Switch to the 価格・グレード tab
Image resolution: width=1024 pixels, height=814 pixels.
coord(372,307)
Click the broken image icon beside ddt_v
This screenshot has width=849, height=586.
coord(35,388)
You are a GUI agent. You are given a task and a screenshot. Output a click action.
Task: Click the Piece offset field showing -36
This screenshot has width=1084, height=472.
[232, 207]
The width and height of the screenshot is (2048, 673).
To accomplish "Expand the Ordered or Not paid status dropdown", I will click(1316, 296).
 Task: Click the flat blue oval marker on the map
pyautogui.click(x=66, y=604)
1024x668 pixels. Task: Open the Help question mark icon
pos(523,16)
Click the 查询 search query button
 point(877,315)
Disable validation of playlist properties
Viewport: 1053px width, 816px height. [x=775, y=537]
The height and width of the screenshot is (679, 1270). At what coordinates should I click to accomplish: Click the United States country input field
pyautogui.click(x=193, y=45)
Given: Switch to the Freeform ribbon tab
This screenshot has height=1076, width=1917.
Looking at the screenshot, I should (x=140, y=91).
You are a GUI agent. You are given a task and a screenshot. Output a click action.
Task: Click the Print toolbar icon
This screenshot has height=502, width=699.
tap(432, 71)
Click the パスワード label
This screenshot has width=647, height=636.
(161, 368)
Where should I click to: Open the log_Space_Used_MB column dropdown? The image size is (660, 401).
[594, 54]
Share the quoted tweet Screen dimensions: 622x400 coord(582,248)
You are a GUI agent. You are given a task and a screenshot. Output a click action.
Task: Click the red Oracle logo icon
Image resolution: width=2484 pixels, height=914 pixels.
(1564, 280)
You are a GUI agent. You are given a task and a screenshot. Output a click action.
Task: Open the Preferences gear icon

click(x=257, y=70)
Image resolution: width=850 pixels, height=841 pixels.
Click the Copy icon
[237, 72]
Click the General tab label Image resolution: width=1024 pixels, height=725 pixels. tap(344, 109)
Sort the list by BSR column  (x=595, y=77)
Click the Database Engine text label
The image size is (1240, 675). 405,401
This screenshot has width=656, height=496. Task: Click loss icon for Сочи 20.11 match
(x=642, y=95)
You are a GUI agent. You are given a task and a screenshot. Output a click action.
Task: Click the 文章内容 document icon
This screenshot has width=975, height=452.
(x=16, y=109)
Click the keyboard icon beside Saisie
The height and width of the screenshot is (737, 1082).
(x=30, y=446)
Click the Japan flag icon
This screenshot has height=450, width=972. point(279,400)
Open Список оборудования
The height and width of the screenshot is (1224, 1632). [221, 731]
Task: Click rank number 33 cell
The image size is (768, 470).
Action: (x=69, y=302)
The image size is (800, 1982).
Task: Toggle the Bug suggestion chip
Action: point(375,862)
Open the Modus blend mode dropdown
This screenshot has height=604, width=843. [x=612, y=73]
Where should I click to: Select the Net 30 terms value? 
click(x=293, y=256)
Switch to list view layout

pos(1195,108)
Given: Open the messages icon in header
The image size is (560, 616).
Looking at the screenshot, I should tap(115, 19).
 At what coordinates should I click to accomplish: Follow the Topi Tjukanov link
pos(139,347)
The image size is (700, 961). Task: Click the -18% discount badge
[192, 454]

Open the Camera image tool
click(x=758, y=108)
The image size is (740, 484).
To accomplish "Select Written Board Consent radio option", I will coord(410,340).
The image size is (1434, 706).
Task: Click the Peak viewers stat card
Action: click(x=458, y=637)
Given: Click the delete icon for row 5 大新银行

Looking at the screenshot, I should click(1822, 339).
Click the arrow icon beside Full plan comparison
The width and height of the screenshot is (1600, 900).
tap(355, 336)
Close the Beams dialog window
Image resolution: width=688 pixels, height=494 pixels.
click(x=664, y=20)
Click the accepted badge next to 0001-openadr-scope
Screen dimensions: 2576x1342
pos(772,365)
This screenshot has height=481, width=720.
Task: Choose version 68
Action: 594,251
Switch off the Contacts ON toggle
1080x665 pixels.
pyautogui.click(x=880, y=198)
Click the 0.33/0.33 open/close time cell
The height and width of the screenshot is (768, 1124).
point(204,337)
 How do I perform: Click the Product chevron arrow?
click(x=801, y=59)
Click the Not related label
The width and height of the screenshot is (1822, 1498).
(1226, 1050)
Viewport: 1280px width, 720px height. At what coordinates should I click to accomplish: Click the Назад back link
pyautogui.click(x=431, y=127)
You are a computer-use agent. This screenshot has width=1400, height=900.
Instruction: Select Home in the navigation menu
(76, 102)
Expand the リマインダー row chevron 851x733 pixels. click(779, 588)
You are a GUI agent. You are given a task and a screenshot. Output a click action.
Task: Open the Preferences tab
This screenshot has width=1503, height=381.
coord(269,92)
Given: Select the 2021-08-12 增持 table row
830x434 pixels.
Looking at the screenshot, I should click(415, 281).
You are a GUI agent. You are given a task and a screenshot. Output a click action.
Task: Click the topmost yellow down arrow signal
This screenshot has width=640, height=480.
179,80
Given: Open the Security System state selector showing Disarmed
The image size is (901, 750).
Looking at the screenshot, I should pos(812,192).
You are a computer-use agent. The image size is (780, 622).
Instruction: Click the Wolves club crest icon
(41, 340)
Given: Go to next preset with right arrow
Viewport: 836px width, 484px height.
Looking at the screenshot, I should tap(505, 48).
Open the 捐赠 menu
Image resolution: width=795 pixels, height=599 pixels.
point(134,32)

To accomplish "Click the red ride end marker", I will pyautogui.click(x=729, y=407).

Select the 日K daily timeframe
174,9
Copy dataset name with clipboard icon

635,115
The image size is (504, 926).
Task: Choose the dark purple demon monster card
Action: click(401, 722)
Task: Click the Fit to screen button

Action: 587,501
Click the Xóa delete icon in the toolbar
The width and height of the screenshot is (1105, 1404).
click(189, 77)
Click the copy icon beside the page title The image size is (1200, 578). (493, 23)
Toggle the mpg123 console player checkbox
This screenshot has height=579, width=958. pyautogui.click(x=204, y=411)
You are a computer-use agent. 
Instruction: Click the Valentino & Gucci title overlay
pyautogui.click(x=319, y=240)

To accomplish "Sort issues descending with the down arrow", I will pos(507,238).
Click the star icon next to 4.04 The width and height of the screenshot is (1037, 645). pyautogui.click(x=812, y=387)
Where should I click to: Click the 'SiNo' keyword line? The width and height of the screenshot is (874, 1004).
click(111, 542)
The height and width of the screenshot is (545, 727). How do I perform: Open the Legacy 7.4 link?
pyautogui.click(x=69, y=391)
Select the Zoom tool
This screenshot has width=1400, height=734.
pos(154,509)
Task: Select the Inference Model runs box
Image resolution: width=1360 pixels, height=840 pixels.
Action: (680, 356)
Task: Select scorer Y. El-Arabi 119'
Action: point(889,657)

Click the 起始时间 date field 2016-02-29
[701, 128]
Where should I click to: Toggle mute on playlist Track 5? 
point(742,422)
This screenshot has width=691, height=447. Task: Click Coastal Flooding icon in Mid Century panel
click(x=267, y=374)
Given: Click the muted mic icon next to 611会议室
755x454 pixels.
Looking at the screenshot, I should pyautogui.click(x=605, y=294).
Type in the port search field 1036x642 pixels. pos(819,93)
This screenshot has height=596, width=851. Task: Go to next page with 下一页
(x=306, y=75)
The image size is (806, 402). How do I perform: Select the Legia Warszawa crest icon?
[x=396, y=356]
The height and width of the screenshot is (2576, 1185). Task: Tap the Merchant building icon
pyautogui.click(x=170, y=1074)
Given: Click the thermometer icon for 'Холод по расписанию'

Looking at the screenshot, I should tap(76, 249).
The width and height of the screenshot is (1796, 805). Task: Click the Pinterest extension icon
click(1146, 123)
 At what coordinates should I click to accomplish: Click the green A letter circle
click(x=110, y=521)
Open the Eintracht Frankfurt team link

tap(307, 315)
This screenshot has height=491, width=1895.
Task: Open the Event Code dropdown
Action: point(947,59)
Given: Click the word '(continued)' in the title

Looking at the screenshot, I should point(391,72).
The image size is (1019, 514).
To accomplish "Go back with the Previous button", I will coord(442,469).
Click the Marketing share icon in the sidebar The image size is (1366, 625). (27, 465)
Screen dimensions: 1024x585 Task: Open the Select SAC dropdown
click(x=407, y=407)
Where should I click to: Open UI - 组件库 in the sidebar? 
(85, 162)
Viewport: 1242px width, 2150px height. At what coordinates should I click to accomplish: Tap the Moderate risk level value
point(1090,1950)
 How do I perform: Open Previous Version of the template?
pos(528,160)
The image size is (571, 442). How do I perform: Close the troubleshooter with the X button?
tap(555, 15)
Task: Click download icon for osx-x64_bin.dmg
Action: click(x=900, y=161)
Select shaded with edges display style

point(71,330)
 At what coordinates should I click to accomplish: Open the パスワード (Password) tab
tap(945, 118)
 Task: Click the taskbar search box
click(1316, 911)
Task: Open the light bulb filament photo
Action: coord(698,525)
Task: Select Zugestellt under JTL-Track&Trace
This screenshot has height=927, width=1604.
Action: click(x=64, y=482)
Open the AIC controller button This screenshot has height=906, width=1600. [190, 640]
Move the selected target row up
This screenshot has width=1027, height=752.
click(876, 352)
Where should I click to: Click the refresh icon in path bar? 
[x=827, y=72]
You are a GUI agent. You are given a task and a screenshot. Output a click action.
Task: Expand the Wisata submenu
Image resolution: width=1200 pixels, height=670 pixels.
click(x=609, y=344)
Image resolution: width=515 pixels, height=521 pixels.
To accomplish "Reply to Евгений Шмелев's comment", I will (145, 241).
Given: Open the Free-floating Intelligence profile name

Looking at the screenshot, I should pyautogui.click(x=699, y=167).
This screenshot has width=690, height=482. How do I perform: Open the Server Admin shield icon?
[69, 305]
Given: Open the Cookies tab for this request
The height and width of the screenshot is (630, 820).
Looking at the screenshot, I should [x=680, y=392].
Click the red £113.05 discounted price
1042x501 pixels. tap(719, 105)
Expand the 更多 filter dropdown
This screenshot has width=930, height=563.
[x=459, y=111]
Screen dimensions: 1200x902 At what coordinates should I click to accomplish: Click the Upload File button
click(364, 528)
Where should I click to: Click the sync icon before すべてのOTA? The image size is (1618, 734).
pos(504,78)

— EXERCISE PROMPT —
Your answer should be the lines above from the one containing "This screenshot has width=975, height=452." through the one containing "Click the accepted", copied exactly and with both ends kept.

— RESPONSE TO THIS TASK —
This screenshot has width=975, height=452.
(x=16, y=109)
Click the keyboard icon beside Saisie
The height and width of the screenshot is (737, 1082).
(x=30, y=446)
Click the Japan flag icon
This screenshot has height=450, width=972. point(279,400)
Open Список оборудования
The height and width of the screenshot is (1224, 1632). [221, 731]
Task: Click rank number 33 cell
The image size is (768, 470).
Action: (x=69, y=302)
The image size is (800, 1982).
Task: Toggle the Bug suggestion chip
Action: point(375,862)
Open the Modus blend mode dropdown
This screenshot has height=604, width=843. [x=612, y=73]
Where should I click to: Select the Net 30 terms value? 
click(x=293, y=256)
Switch to list view layout

pos(1195,108)
Given: Open the messages icon in header
The image size is (560, 616).
Looking at the screenshot, I should tap(115, 19).
 At what coordinates should I click to accomplish: Follow the Topi Tjukanov link
pos(139,347)
The image size is (700, 961). Task: Click the -18% discount badge
[192, 454]

Open the Camera image tool
click(x=758, y=108)
The image size is (740, 484).
To accomplish "Select Written Board Consent radio option", I will coord(410,340).
The image size is (1434, 706).
Task: Click the Peak viewers stat card
Action: click(x=458, y=637)
Given: Click the delete icon for row 5 大新银行

Looking at the screenshot, I should click(1822, 339).
Click the arrow icon beside Full plan comparison
The width and height of the screenshot is (1600, 900).
tap(355, 336)
Close the Beams dialog window
Image resolution: width=688 pixels, height=494 pixels.
click(x=664, y=20)
Click the accepted badge next to 0001-openadr-scope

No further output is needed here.